>> Start Material provided
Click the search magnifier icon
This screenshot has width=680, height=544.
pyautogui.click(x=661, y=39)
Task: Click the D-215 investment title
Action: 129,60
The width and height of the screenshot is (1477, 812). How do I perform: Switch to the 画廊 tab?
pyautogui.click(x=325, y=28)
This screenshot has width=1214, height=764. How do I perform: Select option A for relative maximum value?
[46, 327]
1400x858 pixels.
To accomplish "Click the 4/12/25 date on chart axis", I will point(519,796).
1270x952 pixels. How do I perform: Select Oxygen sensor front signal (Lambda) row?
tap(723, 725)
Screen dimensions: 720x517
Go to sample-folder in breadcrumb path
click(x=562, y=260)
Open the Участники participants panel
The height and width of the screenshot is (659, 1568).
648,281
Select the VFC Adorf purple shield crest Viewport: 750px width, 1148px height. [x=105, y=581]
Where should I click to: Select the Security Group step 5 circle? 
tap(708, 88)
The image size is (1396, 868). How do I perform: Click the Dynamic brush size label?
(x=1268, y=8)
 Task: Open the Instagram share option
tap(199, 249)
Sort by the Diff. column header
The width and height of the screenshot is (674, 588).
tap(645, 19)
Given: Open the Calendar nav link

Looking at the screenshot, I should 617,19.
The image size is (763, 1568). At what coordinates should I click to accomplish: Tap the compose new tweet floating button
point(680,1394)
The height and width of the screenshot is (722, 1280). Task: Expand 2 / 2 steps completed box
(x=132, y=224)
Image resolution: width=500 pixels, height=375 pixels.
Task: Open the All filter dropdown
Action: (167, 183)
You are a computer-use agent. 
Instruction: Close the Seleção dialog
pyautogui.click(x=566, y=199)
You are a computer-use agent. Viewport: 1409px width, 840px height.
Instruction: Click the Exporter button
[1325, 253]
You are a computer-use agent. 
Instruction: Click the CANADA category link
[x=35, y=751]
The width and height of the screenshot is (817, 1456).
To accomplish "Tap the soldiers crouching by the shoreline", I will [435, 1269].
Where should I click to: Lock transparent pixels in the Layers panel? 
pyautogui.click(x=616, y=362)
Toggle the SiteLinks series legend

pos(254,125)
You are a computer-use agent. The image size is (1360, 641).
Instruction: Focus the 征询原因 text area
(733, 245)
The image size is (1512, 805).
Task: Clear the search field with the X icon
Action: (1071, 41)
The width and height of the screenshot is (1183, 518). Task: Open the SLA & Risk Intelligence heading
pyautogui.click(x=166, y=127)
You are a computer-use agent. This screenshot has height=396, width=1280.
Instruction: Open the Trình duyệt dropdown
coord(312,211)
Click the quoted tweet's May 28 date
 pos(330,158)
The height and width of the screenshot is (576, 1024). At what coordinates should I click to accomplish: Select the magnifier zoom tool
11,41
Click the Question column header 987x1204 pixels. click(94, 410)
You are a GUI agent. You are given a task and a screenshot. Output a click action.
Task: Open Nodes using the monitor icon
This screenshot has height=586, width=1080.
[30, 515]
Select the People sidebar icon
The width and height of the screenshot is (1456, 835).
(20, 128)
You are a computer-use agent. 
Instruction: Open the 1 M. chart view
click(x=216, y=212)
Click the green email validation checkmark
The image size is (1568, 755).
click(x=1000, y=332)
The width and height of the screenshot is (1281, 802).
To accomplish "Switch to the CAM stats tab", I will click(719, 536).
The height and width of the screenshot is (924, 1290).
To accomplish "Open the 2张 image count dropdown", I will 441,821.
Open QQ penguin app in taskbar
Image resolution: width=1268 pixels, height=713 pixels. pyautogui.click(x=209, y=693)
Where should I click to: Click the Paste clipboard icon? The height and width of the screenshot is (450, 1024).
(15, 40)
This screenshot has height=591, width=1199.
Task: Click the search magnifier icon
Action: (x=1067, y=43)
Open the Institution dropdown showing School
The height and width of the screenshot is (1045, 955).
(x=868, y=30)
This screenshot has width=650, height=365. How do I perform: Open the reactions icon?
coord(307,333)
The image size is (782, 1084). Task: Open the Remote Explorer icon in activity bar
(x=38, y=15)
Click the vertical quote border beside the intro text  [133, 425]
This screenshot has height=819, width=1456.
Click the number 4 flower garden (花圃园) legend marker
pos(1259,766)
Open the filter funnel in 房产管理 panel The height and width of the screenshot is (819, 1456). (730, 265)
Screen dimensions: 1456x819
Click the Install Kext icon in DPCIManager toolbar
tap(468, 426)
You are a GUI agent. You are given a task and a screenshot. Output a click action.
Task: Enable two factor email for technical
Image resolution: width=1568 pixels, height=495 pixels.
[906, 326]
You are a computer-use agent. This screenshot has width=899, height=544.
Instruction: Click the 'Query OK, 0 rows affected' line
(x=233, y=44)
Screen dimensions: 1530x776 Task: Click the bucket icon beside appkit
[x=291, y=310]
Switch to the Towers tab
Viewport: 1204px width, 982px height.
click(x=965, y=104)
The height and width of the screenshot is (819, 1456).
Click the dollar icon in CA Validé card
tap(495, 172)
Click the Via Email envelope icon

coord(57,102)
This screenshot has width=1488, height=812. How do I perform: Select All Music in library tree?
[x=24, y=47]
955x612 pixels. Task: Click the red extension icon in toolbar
>> End Material provided
_What to produce:_ Put the items above into a numbered list, starting at the line that contains "The width and height of the screenshot is (1477, 812)." and ending at the line that contains "tap(199, 249)", both lines included. Leave out any blank lines.

_Result below:_
1. The width and height of the screenshot is (1477, 812). How do I perform: Switch to the 画廊 tab?
2. pyautogui.click(x=325, y=28)
3. This screenshot has width=1214, height=764. How do I perform: Select option A for relative maximum value?
4. [46, 327]
5. 1400x858 pixels.
6. To accomplish "Click the 4/12/25 date on chart axis", I will point(519,796).
7. 1270x952 pixels. How do I perform: Select Oxygen sensor front signal (Lambda) row?
8. tap(723, 725)
9. Screen dimensions: 720x517
10. Go to sample-folder in breadcrumb path
11. click(x=562, y=260)
12. Open the Участники participants panel
13. The height and width of the screenshot is (659, 1568).
14. 648,281
15. Select the VFC Adorf purple shield crest Viewport: 750px width, 1148px height. [x=105, y=581]
16. Where should I click to: Select the Security Group step 5 circle? 
17. tap(708, 88)
18. The image size is (1396, 868). How do I perform: Click the Dynamic brush size label?
19. (x=1268, y=8)
20.  Task: Open the Instagram share option
21. tap(199, 249)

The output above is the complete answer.